Coding a visualisation for product roadmaps and long-term project planning. I am using ClojureScript and PixiJS (cljsjs/pixi) for that purpose. Goal is to have a highly interactive visualisation where you can move parts of the diagram around. Therefore I decided to go with PixiJS instead of e.g. generating SVG graphics.
So lot’s of macro stuff. ls (deref’d local state) and ls! are both automatically injected. Binding highlighting work in Cursive automatically. :props/will-mount (etc), :key and :init-state all have access to all passed arguments since it’s automatically wrapped in an fn. I get a nice warning when I introduce new map keys into local state (if I accidentally write (ls! update :expadned? not)).
Also playing around with Java Poet since I might write a faster clojure.core/apply with it (basically translating my CLJS apply optimizations to clojure).
I’m working on making a command line time tracker, inspired by ledger-cli. You have to manually add entry to a plain text file about the money you spent/received and then ledger shows you interesting aggregates and balances. It is very useful to track your personal finance.

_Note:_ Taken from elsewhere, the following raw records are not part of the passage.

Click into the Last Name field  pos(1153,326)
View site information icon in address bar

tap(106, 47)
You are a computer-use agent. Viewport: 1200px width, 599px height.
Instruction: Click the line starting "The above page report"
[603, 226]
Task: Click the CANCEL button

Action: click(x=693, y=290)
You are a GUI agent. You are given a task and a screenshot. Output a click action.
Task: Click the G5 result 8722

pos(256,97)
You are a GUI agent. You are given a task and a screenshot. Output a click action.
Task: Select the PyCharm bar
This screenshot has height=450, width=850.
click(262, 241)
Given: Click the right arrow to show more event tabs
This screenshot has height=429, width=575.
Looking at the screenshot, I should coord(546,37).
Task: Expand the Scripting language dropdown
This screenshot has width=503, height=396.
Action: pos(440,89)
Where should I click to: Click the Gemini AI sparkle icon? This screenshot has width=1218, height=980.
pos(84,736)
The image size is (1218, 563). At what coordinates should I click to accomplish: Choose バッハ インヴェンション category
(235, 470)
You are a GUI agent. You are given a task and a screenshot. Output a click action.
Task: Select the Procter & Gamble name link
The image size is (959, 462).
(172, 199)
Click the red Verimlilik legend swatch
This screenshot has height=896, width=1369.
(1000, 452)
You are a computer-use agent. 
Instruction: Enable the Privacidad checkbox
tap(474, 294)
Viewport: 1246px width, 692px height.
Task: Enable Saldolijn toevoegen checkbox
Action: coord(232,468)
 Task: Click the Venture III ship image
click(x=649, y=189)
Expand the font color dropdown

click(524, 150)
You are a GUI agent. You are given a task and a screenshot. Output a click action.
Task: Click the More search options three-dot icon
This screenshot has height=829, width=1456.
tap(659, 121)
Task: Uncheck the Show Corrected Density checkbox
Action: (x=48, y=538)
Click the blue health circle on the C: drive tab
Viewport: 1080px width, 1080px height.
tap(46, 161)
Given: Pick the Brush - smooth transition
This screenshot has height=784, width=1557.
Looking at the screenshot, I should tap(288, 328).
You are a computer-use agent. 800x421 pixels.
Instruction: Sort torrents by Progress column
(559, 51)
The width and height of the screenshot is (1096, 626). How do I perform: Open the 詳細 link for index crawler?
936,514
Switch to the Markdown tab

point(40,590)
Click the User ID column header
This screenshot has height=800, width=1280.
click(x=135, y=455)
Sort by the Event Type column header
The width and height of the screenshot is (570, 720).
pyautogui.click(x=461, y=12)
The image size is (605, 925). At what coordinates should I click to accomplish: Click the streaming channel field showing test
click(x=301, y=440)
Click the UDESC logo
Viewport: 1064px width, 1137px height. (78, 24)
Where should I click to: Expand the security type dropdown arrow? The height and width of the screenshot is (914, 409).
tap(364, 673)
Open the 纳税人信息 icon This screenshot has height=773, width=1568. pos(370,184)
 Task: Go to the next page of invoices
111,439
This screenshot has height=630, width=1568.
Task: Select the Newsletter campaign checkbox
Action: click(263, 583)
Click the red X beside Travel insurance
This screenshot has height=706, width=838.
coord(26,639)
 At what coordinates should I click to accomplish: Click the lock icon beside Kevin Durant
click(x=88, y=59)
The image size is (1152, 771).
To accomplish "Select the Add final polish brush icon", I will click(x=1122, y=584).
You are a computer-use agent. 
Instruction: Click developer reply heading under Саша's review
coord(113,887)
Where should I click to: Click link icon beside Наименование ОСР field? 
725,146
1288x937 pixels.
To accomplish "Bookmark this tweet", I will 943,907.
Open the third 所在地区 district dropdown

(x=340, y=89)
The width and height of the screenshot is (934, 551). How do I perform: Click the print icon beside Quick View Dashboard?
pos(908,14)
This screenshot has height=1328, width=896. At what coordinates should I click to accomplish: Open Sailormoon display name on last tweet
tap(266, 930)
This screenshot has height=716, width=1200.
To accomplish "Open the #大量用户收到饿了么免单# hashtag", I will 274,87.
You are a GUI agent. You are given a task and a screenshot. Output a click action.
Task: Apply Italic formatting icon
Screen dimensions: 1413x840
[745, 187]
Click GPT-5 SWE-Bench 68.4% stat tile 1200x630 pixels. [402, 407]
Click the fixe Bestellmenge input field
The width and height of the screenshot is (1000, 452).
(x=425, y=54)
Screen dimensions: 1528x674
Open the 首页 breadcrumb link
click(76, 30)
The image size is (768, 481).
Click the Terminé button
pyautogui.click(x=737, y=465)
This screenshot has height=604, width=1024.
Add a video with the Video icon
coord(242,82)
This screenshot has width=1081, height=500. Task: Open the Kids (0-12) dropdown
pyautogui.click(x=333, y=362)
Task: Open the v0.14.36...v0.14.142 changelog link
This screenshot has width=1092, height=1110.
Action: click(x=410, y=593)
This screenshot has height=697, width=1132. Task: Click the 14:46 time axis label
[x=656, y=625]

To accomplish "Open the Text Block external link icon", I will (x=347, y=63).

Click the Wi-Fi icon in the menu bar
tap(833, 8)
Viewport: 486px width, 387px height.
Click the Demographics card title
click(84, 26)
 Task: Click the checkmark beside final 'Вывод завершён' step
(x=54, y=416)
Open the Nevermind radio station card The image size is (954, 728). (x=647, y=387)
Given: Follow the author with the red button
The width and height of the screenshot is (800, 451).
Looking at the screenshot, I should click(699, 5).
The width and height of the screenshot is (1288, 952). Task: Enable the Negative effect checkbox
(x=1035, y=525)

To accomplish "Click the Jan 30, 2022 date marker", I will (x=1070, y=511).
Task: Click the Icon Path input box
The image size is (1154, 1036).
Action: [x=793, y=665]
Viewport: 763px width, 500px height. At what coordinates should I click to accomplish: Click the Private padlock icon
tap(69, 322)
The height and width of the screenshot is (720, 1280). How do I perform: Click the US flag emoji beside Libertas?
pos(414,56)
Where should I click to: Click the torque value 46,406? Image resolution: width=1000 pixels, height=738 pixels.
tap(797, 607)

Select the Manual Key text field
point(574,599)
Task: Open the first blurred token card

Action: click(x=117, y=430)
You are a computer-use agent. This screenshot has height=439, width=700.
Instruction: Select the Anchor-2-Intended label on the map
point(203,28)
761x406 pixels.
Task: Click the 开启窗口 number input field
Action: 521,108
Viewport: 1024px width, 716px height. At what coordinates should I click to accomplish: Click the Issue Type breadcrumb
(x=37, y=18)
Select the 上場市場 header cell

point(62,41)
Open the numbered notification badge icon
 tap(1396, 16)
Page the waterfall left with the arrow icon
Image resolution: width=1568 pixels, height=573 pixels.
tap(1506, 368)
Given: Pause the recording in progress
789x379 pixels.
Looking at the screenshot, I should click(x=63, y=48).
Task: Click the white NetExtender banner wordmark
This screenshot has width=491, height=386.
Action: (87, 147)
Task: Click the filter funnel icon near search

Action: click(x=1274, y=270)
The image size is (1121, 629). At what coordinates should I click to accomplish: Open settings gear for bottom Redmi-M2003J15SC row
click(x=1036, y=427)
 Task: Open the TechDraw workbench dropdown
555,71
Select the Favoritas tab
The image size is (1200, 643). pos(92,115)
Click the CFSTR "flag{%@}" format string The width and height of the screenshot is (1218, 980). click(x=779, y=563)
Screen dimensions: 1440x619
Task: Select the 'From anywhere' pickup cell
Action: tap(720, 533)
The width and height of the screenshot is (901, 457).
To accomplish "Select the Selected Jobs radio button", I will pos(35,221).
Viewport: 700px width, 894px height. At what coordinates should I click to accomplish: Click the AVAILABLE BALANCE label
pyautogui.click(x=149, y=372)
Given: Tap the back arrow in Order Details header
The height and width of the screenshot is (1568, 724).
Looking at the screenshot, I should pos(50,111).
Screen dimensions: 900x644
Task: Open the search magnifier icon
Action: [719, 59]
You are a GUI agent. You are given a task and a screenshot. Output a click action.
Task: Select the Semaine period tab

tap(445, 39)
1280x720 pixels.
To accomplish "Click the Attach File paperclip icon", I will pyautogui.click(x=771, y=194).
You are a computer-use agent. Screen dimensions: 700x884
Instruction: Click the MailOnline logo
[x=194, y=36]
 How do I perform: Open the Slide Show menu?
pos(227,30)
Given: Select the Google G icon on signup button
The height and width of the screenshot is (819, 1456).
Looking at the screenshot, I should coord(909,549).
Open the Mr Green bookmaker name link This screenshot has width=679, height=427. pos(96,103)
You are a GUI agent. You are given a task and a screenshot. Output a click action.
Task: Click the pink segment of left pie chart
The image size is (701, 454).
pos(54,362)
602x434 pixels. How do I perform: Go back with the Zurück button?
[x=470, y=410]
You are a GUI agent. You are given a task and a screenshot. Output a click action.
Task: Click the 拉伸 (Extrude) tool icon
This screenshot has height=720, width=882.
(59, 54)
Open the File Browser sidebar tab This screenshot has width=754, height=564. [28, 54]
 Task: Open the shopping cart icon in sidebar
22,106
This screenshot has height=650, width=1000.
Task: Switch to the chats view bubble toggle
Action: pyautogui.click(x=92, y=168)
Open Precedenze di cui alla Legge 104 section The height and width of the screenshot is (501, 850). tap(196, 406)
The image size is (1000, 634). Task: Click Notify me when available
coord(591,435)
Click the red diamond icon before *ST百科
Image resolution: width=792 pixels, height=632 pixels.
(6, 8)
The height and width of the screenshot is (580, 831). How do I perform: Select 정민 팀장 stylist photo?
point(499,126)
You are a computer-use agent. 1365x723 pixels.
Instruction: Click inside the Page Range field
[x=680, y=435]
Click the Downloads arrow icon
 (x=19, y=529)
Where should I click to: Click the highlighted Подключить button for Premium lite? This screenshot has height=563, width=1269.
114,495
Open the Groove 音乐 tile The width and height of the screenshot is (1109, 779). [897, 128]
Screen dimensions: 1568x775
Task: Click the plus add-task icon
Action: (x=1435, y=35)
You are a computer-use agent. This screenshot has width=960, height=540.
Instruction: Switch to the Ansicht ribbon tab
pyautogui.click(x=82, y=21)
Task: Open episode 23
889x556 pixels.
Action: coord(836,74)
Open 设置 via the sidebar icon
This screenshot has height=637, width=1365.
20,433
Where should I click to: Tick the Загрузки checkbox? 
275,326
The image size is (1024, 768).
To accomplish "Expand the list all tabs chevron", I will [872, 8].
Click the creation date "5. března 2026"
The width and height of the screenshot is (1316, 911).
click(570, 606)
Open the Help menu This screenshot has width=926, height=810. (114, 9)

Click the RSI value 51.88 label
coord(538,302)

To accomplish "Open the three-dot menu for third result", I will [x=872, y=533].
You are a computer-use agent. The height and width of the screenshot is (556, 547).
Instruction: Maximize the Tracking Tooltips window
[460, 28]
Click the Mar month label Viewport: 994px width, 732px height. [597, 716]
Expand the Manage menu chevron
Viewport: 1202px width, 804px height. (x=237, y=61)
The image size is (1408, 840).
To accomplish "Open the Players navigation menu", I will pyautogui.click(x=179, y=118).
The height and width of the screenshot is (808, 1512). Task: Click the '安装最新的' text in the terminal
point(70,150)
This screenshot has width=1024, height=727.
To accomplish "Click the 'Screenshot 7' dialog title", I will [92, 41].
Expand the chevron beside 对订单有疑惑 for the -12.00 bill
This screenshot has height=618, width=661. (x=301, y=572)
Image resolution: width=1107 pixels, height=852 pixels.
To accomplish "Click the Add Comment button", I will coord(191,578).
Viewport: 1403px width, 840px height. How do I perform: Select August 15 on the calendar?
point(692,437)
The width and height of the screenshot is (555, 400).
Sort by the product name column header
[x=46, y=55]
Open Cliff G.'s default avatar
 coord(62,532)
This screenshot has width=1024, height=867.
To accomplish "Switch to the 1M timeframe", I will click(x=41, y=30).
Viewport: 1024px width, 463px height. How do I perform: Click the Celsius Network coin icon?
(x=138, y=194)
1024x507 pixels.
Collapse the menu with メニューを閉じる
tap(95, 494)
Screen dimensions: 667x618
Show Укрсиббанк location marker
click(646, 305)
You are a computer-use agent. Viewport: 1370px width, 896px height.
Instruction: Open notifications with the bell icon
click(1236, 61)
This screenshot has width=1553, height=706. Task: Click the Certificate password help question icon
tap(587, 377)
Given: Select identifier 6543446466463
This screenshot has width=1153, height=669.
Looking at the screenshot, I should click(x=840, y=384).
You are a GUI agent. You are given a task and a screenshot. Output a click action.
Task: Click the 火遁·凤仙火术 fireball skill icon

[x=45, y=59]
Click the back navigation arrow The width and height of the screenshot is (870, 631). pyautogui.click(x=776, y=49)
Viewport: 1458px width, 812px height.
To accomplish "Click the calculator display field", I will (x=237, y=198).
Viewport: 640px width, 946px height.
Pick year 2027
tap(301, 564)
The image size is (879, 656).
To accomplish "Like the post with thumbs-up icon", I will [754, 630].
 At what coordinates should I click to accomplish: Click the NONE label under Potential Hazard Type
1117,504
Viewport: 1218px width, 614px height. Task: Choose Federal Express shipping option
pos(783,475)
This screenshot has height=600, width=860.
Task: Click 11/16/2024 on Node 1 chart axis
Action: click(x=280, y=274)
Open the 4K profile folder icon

Similar to ledger, I’m making a utility to track personal time. How much time you sleep everyday, time spend in actual working, routine tasks etc. Currently I got a pomodoro styled timer with OSX desktop notification and logging working.
These logs are compatible with ledger-cli. So you can actually use ledger to see how much time you spent on each task.
Here’e the link: https://github.com/anuragpeshne/ttracker
I am pretty excited about learning Datomic - Spun up a Datomic Cloud solo instance, and have been going through the “Teach yourself Datalog today” tutorials.
I like what you’re doing here! Any thought to making the examples tests? That is, for instance, specifying per-function tests that can take a metadata flag that tells the doc system to export the test as an example? Seems like it might save some work and help make sure that the examples stay in sync with the codebase.
Yes! I have this in mind. Providing expected result enables option to create test as (is (= …)). I’m extracting currently my poc into external library.